I have two XML dumps that I'm indexing into separate collections and combining into one meta collection. Both the feeds are for a staff directory, but the format of the XML is different.
In one of the collections I've set up the xml.cfg like this:
PADRE XML Mapping Version: 2
document,/html/body/results/person
docurl,/html/body/results/person/EmailInternal
a,1,,//FirstName
b,1,,//Surname
...etc...
In the second one it's like this:
PADRE XML Mapping Version: 2
document,/results/person
docurl,/results/person/dn
a,1,,//givenname
b,1,,//sn
...etc...
So the fields I'm interested in are mapped to the same classes.
I've then set up a hook script that converts any search term into a wildcard search (basically just adds '*' to the end of every search term. In the collection config file I;ve set -fmo=true, so only results that match all terms are returned.
I'm trying to create a staff directory where it returns records that match all terms in either the first or last name fields, i.e. all search terms are matched, but may not be matched in every field.
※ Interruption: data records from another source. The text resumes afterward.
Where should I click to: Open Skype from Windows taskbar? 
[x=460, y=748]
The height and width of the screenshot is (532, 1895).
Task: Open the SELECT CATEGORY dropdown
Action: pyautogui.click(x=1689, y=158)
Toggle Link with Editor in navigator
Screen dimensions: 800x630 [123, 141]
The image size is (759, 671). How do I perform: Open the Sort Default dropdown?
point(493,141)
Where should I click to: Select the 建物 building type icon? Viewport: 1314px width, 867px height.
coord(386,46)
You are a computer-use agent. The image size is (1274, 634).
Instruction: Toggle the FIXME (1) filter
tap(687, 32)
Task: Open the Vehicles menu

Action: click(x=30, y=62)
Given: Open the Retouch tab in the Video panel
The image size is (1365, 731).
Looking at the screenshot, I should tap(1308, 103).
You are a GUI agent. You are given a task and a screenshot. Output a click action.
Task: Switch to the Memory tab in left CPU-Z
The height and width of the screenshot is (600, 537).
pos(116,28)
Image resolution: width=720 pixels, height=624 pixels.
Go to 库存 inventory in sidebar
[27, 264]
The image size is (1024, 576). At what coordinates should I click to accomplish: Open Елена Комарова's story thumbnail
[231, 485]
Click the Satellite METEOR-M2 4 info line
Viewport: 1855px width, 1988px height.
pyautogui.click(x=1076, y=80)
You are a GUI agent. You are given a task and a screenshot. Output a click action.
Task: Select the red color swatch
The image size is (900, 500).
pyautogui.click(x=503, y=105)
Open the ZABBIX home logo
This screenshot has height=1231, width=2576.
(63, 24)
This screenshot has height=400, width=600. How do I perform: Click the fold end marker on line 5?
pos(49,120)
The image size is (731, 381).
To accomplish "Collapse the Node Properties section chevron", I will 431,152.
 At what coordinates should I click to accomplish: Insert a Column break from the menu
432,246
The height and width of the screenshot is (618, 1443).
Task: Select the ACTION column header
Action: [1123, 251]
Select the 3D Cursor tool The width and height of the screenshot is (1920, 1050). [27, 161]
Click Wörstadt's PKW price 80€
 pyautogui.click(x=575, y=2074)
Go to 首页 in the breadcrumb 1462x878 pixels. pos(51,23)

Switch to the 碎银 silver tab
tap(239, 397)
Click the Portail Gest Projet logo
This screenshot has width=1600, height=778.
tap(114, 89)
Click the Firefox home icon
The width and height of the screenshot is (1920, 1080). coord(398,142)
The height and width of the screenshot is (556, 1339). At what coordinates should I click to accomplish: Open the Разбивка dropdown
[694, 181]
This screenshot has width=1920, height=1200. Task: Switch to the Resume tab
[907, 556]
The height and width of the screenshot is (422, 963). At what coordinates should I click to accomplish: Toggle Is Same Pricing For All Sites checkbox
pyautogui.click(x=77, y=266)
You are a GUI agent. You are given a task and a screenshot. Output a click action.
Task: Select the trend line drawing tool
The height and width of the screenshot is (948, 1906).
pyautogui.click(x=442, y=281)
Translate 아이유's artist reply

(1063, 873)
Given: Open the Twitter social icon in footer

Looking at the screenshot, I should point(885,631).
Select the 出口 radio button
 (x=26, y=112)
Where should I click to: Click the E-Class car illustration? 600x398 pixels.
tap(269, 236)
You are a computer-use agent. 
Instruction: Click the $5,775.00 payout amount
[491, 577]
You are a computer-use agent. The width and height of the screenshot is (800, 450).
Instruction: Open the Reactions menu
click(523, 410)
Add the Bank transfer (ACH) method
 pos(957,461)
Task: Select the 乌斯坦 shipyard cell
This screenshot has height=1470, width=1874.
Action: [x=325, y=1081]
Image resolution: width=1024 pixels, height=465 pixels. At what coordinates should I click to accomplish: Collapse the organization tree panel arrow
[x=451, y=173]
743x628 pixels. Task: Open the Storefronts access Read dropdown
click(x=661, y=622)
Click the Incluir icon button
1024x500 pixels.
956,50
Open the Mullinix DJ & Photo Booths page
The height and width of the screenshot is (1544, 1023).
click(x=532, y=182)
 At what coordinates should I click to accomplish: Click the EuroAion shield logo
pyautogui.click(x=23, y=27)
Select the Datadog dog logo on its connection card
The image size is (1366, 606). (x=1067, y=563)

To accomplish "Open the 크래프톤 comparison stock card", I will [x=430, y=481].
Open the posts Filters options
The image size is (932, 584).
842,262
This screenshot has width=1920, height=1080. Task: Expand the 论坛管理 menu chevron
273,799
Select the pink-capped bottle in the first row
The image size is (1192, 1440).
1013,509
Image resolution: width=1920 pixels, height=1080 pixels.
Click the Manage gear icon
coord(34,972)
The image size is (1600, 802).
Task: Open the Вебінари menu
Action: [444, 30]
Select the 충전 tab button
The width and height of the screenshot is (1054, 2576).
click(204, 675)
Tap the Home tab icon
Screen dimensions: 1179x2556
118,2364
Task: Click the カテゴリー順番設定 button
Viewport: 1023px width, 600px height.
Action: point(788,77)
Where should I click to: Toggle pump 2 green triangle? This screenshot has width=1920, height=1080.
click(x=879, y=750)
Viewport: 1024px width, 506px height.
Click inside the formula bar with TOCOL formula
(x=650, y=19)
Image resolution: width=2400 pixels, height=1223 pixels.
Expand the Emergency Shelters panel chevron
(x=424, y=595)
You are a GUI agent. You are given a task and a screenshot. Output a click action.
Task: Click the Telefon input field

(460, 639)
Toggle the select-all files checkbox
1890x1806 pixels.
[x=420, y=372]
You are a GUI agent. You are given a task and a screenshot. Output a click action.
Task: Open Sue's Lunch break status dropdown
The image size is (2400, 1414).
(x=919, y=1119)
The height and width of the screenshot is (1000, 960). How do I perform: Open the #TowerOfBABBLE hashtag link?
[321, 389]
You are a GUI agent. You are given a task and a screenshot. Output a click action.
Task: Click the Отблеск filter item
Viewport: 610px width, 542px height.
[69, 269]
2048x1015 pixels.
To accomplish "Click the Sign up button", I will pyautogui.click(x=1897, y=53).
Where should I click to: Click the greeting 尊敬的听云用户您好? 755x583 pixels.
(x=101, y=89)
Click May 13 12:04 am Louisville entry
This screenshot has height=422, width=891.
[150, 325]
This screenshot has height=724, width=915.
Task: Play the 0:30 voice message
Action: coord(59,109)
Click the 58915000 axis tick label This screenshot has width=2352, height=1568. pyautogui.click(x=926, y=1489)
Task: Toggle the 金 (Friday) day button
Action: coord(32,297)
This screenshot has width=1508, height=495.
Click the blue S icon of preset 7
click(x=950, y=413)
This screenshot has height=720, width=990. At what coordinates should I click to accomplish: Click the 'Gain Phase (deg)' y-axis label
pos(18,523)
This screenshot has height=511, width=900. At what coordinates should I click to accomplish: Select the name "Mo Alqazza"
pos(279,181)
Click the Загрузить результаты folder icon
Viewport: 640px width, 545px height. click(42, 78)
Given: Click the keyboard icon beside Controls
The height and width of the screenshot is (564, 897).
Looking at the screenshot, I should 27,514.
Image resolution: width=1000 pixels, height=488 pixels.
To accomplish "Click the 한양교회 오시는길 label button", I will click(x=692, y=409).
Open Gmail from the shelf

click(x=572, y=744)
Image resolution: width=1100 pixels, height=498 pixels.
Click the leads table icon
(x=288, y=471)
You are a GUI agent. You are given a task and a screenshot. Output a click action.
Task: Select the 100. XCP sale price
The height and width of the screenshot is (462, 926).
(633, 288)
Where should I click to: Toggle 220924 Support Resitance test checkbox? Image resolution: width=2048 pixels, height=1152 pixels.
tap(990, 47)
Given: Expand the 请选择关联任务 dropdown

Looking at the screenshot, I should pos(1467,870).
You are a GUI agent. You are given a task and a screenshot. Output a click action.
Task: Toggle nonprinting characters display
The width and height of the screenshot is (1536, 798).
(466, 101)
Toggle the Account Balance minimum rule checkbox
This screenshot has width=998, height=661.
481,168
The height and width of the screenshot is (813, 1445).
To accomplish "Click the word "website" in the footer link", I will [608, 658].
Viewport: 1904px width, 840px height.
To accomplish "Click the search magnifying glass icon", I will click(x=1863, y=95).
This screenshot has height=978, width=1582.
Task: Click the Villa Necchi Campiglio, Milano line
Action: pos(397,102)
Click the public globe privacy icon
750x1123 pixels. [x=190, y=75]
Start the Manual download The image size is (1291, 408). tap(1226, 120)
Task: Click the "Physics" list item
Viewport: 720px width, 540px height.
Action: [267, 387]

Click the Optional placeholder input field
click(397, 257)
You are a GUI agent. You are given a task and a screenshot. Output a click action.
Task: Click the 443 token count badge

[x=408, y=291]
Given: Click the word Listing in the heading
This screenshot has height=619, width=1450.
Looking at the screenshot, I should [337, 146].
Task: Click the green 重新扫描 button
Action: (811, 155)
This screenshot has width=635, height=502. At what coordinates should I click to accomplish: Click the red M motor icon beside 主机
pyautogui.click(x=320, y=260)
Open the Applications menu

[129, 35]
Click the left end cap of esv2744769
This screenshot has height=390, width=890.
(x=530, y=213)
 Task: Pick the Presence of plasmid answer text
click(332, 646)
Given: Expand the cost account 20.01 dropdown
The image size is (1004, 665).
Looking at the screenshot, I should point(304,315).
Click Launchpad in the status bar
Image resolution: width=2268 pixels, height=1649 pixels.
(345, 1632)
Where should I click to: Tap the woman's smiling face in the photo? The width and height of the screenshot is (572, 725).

Unfortunately what's happening is it's returning results from matches outside of those 2 fields. In particular it's returning matches on manager names, and in some cases street names like 'Smith' and 'Collins'.
Seems like it's indexed the entirety of the XML record as the document because of the 'document' line in the xml.cfg file. This makes sense, but it's not what I'm trying to do.
I've toyed with metadata queries such as 'a:query', but I don't know how to get it to work the way I want it to. Basically
- all terms must be matched
- terms matched can be distributed across multiple metadata fields
- matches should not be on the remainder of the document
Is this possible? Have I attempted to do too much?
Note that this is just the default search. I have other searches that will utilise other metadata fields, so the othe fields still need to be indexed/available.